▸ **AIM OF THE TASK**:
From the records below, transcribe only the lines running from the one with "Given: Click the New Invoice button" through the one with "You are a computer-use agent. The image". Keep both of those end lines.

(Collected data entries)
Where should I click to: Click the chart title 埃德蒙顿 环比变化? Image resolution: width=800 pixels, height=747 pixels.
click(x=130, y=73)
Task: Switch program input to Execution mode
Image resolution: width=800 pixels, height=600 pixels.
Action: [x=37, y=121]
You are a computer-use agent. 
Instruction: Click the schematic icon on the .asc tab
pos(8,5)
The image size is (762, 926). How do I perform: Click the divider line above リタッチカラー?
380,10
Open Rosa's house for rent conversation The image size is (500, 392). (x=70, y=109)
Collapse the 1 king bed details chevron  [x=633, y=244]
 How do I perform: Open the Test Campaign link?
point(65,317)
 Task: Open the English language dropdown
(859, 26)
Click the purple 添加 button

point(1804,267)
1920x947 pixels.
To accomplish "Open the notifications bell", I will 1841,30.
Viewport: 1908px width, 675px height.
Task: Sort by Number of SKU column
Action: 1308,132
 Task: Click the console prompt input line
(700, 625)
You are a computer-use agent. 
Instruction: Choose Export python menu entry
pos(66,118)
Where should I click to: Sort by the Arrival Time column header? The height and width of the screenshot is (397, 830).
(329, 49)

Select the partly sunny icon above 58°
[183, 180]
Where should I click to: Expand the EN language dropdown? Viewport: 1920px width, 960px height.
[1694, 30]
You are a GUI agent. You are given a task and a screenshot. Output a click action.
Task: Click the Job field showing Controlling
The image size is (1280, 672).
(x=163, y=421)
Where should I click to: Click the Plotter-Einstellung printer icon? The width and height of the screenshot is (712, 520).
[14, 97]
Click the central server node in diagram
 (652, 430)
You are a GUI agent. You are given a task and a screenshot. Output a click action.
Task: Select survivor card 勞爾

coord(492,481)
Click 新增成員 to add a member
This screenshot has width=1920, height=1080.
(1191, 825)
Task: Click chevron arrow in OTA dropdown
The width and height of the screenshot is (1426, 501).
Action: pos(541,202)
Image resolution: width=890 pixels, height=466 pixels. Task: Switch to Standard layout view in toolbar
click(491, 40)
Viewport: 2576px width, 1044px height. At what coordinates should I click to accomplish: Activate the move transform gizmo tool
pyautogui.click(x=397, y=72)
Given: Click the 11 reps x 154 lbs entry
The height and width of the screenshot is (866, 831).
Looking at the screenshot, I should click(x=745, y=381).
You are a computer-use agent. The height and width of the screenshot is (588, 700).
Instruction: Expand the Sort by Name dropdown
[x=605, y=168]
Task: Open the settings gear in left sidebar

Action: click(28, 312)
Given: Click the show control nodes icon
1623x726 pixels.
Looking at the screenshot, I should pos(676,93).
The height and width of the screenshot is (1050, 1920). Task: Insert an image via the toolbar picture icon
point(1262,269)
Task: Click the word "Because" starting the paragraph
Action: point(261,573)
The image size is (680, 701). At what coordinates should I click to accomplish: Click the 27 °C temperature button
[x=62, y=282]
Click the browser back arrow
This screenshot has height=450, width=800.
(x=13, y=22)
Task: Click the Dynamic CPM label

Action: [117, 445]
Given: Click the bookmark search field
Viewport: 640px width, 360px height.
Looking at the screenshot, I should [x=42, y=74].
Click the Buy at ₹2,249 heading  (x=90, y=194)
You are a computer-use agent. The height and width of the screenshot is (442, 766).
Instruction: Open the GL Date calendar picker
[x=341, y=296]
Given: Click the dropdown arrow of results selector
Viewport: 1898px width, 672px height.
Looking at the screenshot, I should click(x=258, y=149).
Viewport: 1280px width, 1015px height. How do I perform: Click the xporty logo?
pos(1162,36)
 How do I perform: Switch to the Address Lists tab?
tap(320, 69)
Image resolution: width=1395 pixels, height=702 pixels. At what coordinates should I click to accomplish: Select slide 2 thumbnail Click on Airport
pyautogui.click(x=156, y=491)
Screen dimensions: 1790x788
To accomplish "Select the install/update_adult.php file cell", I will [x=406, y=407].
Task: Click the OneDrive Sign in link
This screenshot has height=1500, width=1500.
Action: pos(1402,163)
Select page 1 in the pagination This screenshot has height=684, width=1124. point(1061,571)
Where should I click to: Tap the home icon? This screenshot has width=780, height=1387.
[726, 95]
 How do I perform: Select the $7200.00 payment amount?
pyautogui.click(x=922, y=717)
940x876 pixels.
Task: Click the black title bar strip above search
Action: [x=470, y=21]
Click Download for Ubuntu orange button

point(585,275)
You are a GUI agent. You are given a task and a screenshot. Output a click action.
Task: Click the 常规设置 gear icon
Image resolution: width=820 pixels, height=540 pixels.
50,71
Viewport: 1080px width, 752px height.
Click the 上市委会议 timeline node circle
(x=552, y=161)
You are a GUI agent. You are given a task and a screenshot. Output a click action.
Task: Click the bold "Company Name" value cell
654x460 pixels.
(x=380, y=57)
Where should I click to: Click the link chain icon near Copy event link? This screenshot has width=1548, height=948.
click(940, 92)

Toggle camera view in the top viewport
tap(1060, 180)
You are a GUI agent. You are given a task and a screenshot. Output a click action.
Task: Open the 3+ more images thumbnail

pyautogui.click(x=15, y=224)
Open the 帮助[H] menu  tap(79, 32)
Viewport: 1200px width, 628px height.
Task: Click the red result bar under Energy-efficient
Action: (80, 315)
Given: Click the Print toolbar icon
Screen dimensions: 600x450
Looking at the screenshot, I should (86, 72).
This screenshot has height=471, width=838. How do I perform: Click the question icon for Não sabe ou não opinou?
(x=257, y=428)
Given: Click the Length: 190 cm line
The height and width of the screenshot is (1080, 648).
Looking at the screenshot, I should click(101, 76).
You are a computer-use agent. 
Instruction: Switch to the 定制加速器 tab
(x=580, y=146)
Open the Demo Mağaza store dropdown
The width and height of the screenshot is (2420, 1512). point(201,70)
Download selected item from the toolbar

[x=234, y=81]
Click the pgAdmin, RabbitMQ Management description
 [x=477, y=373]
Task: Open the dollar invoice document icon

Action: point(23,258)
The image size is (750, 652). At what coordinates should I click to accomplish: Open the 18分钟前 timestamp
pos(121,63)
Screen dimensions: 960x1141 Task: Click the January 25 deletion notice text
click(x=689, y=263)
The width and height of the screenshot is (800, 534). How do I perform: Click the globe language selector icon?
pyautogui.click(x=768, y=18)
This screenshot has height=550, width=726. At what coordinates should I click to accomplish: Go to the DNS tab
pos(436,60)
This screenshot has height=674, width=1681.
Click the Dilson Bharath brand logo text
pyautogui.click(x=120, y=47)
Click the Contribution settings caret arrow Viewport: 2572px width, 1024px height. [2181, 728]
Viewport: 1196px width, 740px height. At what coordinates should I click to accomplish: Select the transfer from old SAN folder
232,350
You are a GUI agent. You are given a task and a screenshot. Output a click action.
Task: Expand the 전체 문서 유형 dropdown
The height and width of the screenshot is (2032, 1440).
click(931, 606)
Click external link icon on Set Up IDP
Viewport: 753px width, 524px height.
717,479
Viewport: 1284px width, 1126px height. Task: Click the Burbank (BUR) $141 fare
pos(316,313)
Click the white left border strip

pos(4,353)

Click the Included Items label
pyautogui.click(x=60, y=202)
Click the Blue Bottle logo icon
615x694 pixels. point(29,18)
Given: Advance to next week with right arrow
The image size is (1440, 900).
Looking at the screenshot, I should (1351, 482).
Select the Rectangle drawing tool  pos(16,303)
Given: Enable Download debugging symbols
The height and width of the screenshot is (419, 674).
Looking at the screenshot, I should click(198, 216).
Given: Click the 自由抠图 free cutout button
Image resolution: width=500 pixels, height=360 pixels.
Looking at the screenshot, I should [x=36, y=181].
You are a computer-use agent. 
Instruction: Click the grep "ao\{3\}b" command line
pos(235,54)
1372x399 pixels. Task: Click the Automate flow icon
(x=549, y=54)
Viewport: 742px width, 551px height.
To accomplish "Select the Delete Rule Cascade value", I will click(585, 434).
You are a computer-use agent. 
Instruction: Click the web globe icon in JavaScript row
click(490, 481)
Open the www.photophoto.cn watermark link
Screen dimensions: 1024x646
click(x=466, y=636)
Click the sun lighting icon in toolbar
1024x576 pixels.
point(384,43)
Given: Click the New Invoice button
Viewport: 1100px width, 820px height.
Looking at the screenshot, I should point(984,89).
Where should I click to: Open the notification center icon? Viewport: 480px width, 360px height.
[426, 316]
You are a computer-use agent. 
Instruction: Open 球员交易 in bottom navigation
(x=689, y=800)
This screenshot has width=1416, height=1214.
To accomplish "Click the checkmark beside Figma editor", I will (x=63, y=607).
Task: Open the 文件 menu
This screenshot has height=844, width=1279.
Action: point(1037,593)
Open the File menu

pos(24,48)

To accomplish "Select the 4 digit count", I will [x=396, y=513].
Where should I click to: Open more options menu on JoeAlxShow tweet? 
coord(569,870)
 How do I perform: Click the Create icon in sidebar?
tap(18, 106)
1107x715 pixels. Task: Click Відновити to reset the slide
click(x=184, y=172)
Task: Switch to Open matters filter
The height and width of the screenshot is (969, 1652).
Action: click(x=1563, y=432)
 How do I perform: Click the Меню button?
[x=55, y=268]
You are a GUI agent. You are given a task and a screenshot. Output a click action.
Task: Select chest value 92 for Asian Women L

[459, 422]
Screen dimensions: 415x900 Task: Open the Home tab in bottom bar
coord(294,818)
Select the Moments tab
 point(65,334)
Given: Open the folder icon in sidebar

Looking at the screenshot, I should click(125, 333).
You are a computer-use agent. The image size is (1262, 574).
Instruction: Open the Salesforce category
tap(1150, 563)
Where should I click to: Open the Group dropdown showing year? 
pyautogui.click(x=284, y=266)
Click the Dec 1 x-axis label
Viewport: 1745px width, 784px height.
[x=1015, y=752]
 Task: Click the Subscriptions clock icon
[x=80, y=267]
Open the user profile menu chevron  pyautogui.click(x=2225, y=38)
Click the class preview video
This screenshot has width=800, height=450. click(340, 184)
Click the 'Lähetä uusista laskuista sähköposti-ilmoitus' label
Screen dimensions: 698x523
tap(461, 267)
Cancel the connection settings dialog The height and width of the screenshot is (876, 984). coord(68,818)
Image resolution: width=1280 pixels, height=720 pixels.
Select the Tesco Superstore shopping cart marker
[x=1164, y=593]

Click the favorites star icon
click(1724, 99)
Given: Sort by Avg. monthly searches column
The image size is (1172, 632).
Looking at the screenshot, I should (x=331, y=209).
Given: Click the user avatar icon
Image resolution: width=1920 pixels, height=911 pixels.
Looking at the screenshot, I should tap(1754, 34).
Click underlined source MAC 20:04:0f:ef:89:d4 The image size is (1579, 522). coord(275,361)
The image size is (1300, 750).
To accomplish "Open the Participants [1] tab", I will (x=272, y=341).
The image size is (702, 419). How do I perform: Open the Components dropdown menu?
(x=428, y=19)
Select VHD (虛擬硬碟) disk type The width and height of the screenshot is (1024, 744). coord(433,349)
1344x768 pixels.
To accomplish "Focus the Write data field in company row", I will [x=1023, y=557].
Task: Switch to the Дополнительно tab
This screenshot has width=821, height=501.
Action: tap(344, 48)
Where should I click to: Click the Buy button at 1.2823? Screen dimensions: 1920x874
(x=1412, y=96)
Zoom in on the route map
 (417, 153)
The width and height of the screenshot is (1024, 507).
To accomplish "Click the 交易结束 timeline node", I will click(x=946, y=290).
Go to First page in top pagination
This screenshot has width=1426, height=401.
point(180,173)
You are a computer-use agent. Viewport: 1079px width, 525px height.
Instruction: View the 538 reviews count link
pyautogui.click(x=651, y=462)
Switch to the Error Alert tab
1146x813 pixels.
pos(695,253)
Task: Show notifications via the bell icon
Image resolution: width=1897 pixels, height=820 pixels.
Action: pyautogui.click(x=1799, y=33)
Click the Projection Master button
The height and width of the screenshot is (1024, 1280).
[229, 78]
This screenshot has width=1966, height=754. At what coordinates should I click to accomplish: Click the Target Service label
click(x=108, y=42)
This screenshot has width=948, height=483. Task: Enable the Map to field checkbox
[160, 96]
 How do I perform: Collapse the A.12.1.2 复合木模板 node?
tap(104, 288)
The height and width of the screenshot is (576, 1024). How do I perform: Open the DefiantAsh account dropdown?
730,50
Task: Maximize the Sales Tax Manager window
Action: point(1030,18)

▸ **RESPONSE TO THIS EXERCISE**:
Given: Click the New Invoice button
Viewport: 1100px width, 820px height.
Looking at the screenshot, I should point(984,89).
Where should I click to: Open the notification center icon? Viewport: 480px width, 360px height.
[426, 316]
You are a computer-use agent. 
Instruction: Open 球员交易 in bottom navigation
(x=689, y=800)
This screenshot has width=1416, height=1214.
To accomplish "Click the checkmark beside Figma editor", I will (x=63, y=607).
Task: Open the 文件 menu
This screenshot has height=844, width=1279.
Action: point(1037,593)
Open the File menu

pos(24,48)

To accomplish "Select the 4 digit count", I will [x=396, y=513].
Where should I click to: Open more options menu on JoeAlxShow tweet? 
coord(569,870)
 How do I perform: Click the Create icon in sidebar?
tap(18, 106)
1107x715 pixels. Task: Click Відновити to reset the slide
click(x=184, y=172)
Task: Switch to Open matters filter
The height and width of the screenshot is (969, 1652).
Action: click(x=1563, y=432)
 How do I perform: Click the Меню button?
[x=55, y=268]
You are a GUI agent. You are given a task and a screenshot. Output a click action.
Task: Select chest value 92 for Asian Women L

[459, 422]
Screen dimensions: 415x900 Task: Open the Home tab in bottom bar
coord(294,818)
Select the Moments tab
 point(65,334)
Given: Open the folder icon in sidebar

Looking at the screenshot, I should click(125, 333).
You are a computer-use agent. The image size is (1262, 574).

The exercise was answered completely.